Revisiting the Platonic Representation Hypothesis: An Aristotelian View

Summary

This paper investigates whether different neural networks, even those trained on different types of data, are learning to represent the world in the same way, an idea called the Platonic Representation Hypothesis.

What's the problem?

Previous methods for comparing how different neural networks 'see' things were flawed because larger networks always seemed more similar, regardless of whether they actually were. This made it hard to tell if networks were truly converging on a shared understanding of reality or if the similarity was just an artifact of their size. Basically, the tools used to measure similarity were giving misleading results.

What's the solution?

The researchers developed a new way to compare network representations that corrects for the size of the network. They used a statistical technique called 'permutation-based null-calibration' which essentially removes the bias caused by network depth and width, giving a more accurate measure of true similarity. They then reapplied this new method to the question of whether networks are learning similar representations.

Why it matters?

The findings suggest that networks aren't necessarily learning a single, universal model of reality as previously thought. Instead, they seem to be agreeing on how things relate to each other locally – meaning they understand which features tend to appear together – but don't necessarily share a complete, global understanding. This leads the authors to propose a new idea, the Aristotelian Representation Hypothesis, where networks converge on shared local relationships rather than a single 'Platonic' ideal.

Abstract

The Platonic Representation Hypothesis suggests that representations from neural networks are converging to a common statistical model of reality.

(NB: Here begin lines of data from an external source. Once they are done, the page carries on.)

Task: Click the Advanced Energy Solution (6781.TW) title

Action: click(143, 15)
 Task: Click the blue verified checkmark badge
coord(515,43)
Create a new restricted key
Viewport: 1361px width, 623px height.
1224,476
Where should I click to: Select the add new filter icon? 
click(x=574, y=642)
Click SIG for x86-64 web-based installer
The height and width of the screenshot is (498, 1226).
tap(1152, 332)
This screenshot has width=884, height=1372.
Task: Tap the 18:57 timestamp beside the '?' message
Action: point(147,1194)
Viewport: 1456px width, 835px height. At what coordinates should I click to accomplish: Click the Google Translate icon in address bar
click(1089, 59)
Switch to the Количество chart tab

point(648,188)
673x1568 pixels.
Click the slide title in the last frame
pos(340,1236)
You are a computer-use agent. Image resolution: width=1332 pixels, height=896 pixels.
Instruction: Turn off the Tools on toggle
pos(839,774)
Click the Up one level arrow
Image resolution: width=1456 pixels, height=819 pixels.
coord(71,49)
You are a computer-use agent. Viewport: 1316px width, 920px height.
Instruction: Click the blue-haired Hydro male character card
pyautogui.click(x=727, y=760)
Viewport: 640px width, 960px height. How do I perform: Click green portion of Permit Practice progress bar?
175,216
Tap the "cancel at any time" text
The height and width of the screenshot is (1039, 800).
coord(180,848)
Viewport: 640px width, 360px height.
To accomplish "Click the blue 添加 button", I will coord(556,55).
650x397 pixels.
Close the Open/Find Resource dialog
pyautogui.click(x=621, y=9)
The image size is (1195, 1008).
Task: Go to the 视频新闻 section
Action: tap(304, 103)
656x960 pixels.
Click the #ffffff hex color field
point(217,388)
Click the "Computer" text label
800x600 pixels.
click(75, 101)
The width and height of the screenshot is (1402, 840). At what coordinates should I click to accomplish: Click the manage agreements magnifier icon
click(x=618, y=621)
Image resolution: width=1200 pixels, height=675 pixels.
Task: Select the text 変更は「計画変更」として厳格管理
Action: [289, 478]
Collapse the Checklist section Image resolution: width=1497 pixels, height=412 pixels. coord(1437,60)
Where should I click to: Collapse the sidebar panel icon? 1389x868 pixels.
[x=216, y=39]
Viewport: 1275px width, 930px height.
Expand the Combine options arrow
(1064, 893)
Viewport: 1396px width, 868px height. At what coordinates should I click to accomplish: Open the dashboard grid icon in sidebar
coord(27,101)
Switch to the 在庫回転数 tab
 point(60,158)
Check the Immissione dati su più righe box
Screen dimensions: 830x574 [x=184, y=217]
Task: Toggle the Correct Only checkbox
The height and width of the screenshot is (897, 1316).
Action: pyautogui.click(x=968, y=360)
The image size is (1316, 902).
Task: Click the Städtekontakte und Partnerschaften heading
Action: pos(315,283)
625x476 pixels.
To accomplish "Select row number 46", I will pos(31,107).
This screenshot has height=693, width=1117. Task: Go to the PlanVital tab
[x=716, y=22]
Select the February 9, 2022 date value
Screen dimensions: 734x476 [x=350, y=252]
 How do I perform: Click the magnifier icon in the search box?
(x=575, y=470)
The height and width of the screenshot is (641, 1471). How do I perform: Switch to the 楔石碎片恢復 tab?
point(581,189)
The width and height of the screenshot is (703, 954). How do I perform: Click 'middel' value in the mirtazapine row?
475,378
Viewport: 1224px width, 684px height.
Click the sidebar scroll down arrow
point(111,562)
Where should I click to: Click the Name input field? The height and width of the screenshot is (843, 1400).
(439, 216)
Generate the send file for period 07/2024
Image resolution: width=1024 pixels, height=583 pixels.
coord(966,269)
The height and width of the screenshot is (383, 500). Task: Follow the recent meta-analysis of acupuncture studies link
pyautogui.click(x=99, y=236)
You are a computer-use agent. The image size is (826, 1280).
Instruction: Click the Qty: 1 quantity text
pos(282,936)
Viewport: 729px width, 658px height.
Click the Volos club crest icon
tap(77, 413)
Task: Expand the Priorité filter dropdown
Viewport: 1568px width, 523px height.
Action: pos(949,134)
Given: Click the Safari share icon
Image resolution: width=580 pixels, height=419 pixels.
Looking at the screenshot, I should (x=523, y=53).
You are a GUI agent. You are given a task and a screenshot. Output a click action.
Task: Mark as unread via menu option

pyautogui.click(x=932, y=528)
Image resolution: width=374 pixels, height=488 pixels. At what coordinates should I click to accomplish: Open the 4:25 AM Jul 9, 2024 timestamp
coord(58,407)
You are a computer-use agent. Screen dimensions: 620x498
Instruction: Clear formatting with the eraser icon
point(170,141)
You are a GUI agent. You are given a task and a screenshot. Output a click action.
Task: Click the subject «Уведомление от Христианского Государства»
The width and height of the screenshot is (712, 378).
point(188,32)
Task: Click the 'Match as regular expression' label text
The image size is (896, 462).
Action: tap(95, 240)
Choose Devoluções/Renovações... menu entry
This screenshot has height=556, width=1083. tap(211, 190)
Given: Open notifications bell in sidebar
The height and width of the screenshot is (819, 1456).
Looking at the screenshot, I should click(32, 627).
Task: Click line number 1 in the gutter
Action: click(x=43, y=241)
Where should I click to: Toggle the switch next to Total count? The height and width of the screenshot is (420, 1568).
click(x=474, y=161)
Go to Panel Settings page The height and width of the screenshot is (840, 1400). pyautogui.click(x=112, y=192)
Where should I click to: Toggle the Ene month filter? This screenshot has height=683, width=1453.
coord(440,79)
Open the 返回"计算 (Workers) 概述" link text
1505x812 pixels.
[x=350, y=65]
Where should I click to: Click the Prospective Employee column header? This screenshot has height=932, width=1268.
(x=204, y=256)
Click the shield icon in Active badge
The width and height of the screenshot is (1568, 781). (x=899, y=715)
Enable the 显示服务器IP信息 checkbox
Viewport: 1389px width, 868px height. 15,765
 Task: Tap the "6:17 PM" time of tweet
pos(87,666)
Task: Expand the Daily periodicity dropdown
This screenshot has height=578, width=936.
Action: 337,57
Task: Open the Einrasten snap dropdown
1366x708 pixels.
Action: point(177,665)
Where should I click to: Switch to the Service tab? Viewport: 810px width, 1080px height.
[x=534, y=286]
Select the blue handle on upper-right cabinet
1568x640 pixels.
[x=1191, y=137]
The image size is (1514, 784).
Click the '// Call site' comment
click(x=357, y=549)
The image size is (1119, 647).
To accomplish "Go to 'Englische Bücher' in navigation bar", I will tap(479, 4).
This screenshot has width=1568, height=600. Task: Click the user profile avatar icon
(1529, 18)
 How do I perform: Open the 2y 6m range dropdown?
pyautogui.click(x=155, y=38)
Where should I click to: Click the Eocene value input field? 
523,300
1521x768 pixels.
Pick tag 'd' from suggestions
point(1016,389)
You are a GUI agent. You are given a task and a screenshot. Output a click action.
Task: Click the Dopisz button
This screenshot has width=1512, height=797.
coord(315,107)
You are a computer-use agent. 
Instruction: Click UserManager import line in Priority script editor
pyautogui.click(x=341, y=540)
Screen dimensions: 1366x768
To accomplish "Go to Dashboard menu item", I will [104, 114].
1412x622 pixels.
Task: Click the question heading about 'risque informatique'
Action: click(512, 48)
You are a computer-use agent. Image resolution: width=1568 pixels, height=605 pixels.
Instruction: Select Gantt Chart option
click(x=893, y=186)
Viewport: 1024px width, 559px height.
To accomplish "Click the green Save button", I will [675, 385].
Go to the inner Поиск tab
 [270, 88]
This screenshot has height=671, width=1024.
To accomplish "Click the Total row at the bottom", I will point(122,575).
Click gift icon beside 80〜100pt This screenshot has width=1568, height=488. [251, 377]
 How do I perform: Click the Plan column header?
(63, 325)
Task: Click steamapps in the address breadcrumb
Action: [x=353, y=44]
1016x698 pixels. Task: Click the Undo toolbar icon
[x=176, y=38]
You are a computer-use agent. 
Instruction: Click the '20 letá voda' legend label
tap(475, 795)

We show that the existing metrics used to measure representational similarity are confounded by network scale: increasing model depth or width can systematically inflate representational similarity scores. To correct these effects, we introduce a permutation-based null-calibration framework that transforms any representational similarity metric into a calibrated score with statistical guarantees. We revisit the Platonic Representation Hypothesis with our calibration framework, which reveals a nuanced picture: the apparent convergence reported by global spectral measures largely disappears after calibration, while local neighborhood similarity, but not local distances, retains significant agreement across different modalities. Based on these findings, we propose the Aristotelian Representation Hypothesis: representations in neural networks are converging to shared local neighborhood relationships.